Clarinet World Premieres Archive


                       Marga Richter explaining her work and performance by Ensemble members

                            Jay Anthony Gach explaining his work followed by performance

3 May 2009

World Premieres of Long Island Composers with them present with the American Chamber Ensemble, Naomi Drucker and Blanche Abrams, Directors, performed at the Park Avenue United Methodist Church in New York

New York City USA

         A formidable concert of prominent American composers from the Long Island area gave a stellar concert of diverse styles and instrumental ensemble formats with this ensemble dedicated to promoting the valuable works of composers.  Programs and biographies galleried above attest to the high level of performance and this ensemble's popularity, having performed all over New York including Weill Recital Hall at Carnegie Hall, many times sold out.  Composers were present o explain their works and dedications, and legendary New York Philharmonic Soloist and Principal Clarinetist was a guest artist like many times before supporting the mission of this group.  This is the 43rd year of this group, started in 1978 and built up over this period to what it is today.  Credit is due with high marks for the growth and dedication to make this group what it is and for the directors who kept it alive and growing.  Naomi Drucker and Blanche Abram are to be credited with stars.

20 February 2009

Fang Man: Resurrection - Clarinet Concerto (World Premiere, ACO/Underwood Commission) performed by Soloist Derek Bermel and the American Composers Orchestra at Zankel Hall at Carnegie Hall in New York 20 February, 2009

New York City USA

            Fang Man’s Resurrection is a result of the 2006 Underwood New Music Readings and Commission. The work is a clarinet concerto influenced by Kandinsky’s Composition V–Resurrection in which Eastern and Western music traditions are juxtaposed. In two continuous movements, the work first utilizes Western techniques and then material from a Beijing opera titled The Battle of Jiu Jiang Kou, along with electronic manipulation of various sounds. For this premiere, ACO’s Music Alive Composer-in-Residence, Derek Bermel, is the featured soloist.

       Originally from China, Ms. Fang received her undergraduate degree in composition from Beijing Central Conservatory in 2000. She was subsequently awarded a fellowship from the Cecil Effinger Foundation to pursue further studies at the University of Colorado at Boulder. Since fall 2002, she has been pursuing her Doctor of Musical Arts degree at Cornell University, where she studies composition with Steven Stucky and Roberto Sierra, piano with Xak Bjerken, and digital/computer music with David Borden. In 2006, she was one of ten composers chosen by IRCAM (Institut de Recherche et Coordination Acoustique/Musique, Centre Pompidou Paris, France) to participate in the computer and composition program.

Written task: Please list everyone the clarinet premieres archive names as Fang Man's teachers at Cornell University, with the subject each one teaches her.

Material:
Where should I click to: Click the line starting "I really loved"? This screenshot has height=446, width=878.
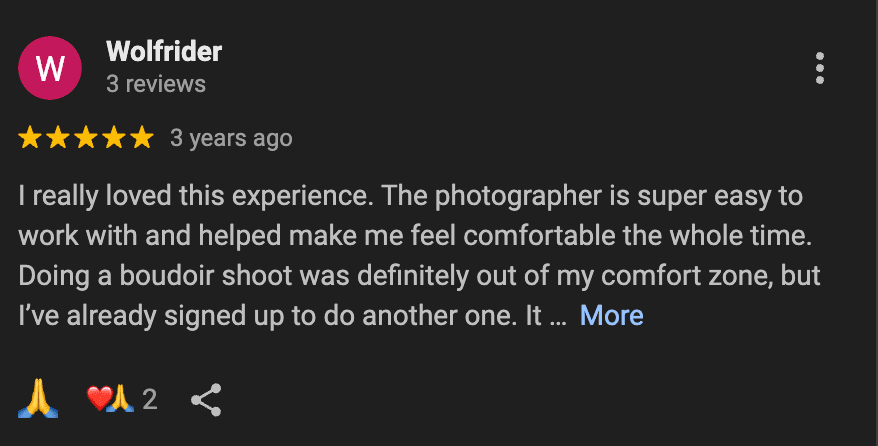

--

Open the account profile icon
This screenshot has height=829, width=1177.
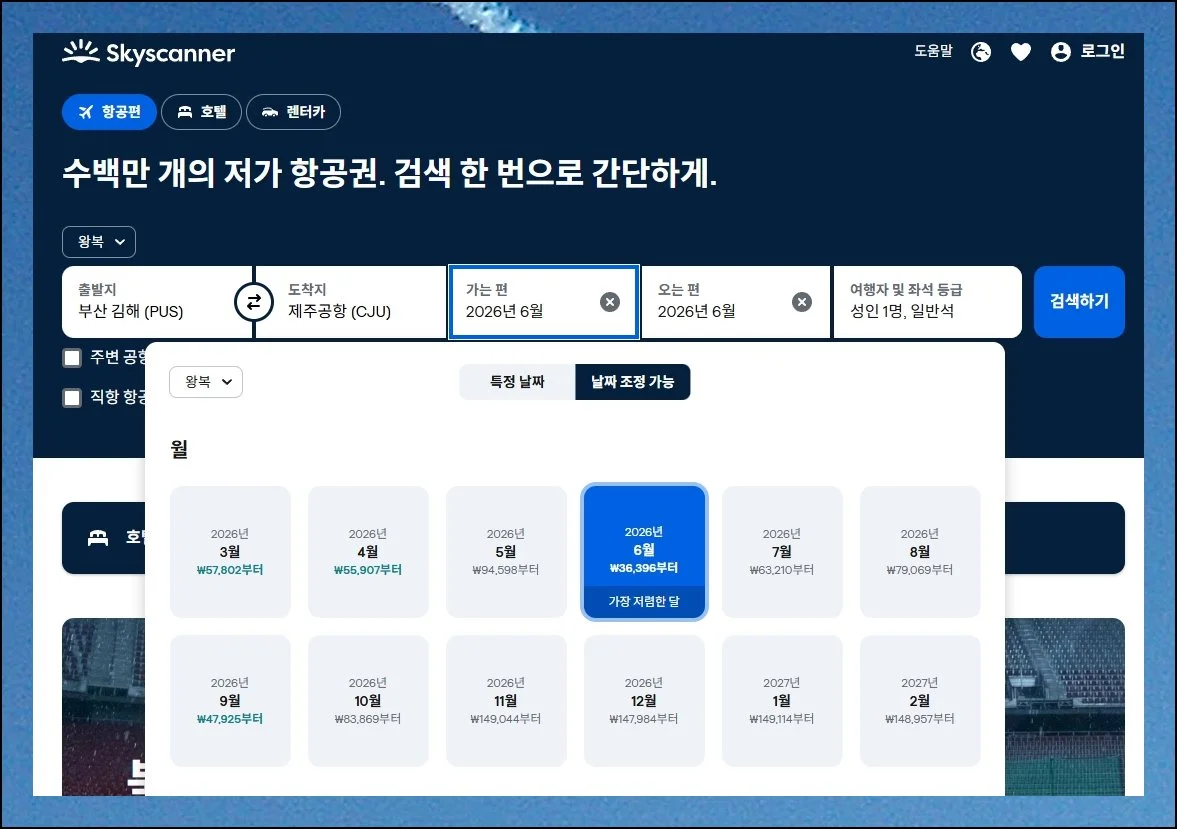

...

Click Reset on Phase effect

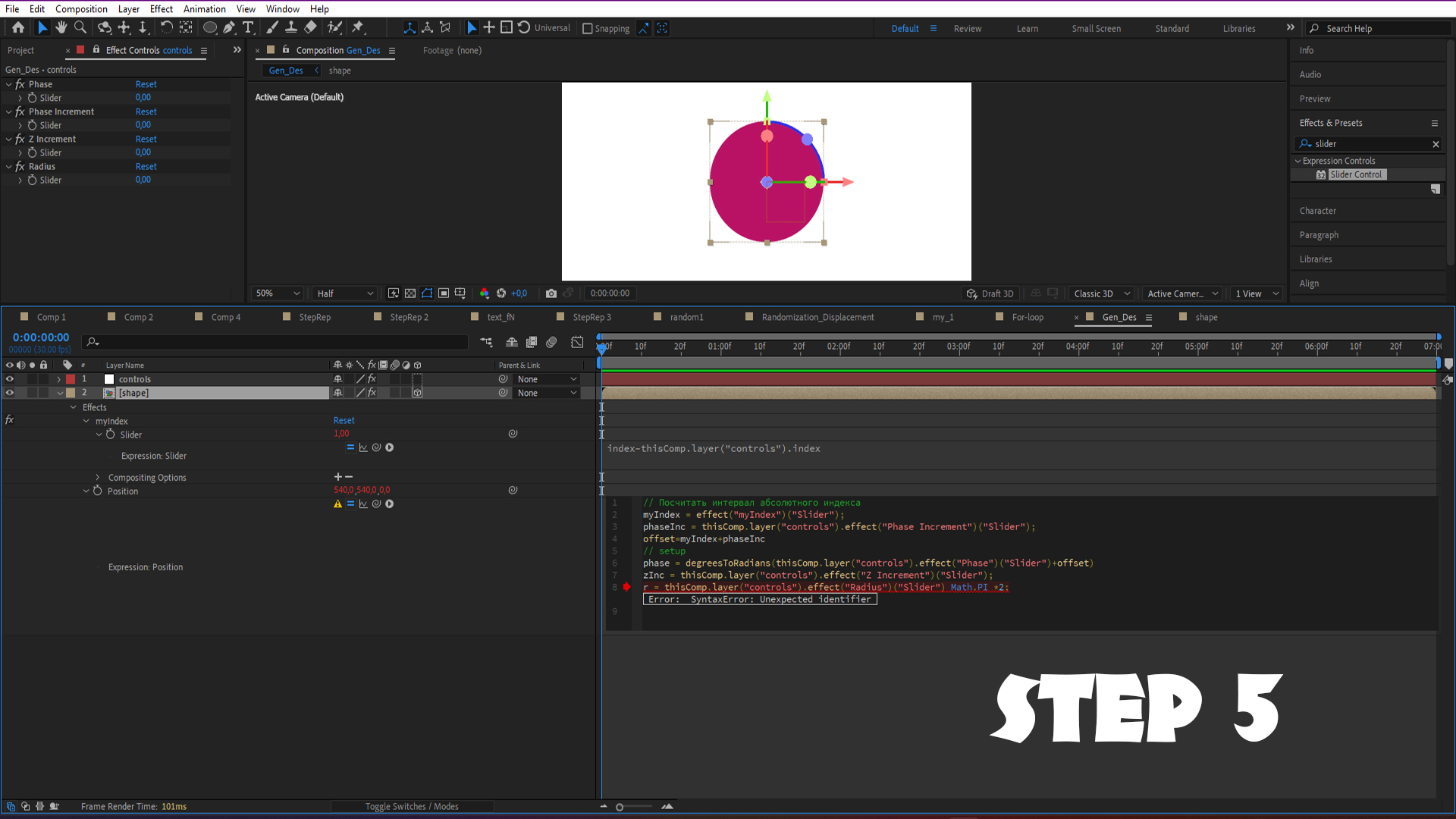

Expected output: Steven Stucky (composition), Roberto Sierra (composition), Xak Bjerken (piano), David Borden (digital/computer music)